A organização divulgou outras imagens na campanha contra a Copa. Há duas semanas, um outro pôster mostrava o símbolo da Copa do Mundo ao lado de um homem com uma máscara, onde estava escrito: "Espere por nós." Em uma outra ameaça, a Wafa divulgou um pôster que mostrava um jihadista observando o estádio Luzhniki, em Moscou, com a frase: “Inimigos de Alá na Rússia, juro que o fogo dos mujahedins queimará vocês. Aguardem.”

Essa divulgação midiática acontece após tropas governamentais e forças paramilitares expulsaram o Estado Islâmico de mais de 90% das áreas que dominavam. As tropas posicionadas ao redor da cidade de al-Qaim avançavam em "quatro frentes: leste, sul, sudeste da cidade e a partir da província de Nínive. De acordo com a ONG Norwegian Refugee Council (NRC), mais de 10 mil civis fugiram da região de al-Qaim e chegaram aos campos de deslocados da região de Ramadi desde o início do mês.

O Estado Islâmico (EI) vem sofrendo grandes derrotas, como a perda das duas capitais de seu autoentitulado califado, e, com isso, ao menos 5.600 combatentes do grupo de 33 nacionalidades, e suas mulheres e filhos, voltaram aos seus países de origem. A lista de estrangeiros que foram lutar na Síria e no Iraque pelo é encabeçada pela Rússia, que recebeu de volta 400 jihadistas dos 3.417 deixaram o país, seguida da Arábia Saudita, com 760 retornos dentre 3.244 saídas. A Jordânia vem em terceiro lugar, com 250 repatriados de 3 mil que saíram, a Tunísia, com 800 voltas de 2.926 e França de 271 de 1910. 

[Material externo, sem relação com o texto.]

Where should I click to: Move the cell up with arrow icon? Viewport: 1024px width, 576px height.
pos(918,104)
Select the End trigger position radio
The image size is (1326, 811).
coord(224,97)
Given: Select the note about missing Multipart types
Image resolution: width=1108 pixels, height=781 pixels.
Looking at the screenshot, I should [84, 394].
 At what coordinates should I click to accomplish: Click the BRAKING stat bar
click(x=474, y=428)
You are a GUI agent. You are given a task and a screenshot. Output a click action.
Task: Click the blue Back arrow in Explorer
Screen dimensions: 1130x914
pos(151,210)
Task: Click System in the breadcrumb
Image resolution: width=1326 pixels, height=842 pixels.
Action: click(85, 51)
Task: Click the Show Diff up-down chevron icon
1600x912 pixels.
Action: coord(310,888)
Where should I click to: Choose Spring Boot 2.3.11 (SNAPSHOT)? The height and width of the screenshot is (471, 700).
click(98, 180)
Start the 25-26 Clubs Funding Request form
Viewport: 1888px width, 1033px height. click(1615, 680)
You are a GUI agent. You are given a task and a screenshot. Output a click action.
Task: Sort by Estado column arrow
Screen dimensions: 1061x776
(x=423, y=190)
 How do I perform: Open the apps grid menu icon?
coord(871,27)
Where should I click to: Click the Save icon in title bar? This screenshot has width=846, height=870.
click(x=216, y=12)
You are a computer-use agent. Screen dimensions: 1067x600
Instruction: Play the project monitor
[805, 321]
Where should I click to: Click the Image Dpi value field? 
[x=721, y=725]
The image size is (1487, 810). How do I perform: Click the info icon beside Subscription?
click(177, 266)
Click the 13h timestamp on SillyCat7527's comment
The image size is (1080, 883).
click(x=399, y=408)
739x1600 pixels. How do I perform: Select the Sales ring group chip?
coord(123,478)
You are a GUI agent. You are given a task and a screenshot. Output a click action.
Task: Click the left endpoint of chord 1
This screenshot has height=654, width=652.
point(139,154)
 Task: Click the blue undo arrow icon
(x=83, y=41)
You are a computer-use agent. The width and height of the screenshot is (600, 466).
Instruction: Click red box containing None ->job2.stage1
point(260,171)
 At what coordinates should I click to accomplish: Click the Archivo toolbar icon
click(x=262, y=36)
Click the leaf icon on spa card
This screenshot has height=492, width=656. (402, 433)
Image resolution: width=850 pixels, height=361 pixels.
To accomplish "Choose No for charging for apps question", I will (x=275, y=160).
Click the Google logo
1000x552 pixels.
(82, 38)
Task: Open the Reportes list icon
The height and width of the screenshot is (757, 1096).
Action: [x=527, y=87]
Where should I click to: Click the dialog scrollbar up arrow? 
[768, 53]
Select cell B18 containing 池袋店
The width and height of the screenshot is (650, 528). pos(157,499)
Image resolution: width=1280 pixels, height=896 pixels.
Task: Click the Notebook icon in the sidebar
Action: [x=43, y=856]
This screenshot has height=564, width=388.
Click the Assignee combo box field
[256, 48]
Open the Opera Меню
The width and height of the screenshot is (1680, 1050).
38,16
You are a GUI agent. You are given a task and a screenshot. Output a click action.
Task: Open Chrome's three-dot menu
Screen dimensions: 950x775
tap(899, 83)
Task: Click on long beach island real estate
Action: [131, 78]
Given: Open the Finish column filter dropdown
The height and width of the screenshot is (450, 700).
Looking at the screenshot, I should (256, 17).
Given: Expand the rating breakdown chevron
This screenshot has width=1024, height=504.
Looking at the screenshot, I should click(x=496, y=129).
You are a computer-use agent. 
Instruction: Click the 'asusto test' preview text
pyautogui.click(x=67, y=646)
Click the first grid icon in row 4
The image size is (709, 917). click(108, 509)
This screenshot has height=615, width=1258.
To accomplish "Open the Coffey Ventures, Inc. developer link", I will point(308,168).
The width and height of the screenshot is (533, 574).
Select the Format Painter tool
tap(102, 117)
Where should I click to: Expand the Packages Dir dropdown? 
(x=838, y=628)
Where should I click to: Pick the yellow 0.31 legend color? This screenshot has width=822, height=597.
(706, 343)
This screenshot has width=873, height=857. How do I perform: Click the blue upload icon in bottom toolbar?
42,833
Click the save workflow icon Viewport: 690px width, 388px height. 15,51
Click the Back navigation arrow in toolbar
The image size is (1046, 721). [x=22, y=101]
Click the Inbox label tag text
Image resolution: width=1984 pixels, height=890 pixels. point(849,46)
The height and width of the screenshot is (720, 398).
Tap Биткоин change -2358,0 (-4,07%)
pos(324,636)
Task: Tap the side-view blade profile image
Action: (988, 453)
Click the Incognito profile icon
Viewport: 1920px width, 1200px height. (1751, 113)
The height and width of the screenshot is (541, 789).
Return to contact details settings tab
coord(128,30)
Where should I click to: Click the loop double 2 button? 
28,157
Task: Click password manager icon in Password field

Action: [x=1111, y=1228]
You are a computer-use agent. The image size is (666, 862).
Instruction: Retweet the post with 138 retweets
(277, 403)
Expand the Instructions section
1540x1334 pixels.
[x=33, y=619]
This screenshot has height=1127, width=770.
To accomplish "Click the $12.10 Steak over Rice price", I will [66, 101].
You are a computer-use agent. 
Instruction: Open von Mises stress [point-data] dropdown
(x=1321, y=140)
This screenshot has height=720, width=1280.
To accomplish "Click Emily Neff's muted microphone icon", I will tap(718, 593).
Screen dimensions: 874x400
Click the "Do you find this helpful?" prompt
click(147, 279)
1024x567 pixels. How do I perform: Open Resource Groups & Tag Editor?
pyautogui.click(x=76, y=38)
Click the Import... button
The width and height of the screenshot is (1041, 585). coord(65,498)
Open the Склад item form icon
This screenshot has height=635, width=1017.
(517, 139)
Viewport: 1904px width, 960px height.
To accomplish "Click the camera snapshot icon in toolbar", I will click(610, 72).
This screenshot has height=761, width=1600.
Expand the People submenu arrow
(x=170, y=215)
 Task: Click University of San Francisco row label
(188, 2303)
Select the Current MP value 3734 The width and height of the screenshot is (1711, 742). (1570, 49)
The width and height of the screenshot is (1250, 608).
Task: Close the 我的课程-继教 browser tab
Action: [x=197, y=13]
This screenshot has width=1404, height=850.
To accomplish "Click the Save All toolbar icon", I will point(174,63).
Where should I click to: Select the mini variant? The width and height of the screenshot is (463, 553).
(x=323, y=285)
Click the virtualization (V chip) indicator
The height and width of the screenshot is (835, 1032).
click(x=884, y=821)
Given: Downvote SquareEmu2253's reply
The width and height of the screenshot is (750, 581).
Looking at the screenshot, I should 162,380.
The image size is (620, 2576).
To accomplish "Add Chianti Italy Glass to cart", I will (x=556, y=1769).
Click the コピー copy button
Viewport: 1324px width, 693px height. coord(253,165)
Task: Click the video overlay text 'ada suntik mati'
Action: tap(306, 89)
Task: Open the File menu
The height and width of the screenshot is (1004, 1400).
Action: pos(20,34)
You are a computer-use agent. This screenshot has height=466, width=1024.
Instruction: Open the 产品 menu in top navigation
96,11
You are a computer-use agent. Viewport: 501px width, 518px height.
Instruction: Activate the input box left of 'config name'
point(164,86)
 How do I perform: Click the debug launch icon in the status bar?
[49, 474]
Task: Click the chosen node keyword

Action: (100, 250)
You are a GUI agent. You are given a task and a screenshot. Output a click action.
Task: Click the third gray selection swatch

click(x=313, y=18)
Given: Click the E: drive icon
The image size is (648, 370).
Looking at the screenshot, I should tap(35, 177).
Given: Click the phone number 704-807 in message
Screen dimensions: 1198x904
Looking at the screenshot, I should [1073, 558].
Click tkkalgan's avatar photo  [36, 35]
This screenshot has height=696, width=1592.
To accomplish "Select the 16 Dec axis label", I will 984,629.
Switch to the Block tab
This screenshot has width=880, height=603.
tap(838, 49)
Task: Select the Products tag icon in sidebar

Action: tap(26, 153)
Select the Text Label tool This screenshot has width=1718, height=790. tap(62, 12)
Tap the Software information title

No dia 17 de outubro, a aliança de combatentes curdos e árabes apoiada pelos Estados Unidos retomou Raqqa, a capital do Estado Islâmico na Síria, onde dezenas de jihadistas estrangeiros estavam entrincheirados. Grande parte da cidade foi devastada pelos ataques aéreos liderados pelos americanos que mataram 3.250 pessoas - sendo 1.130 civis - nos últimos cinco meses.  Ao todo, cerca de 270 mil moradores foram deslocados pelos combates e milhares de casas foram destruídas.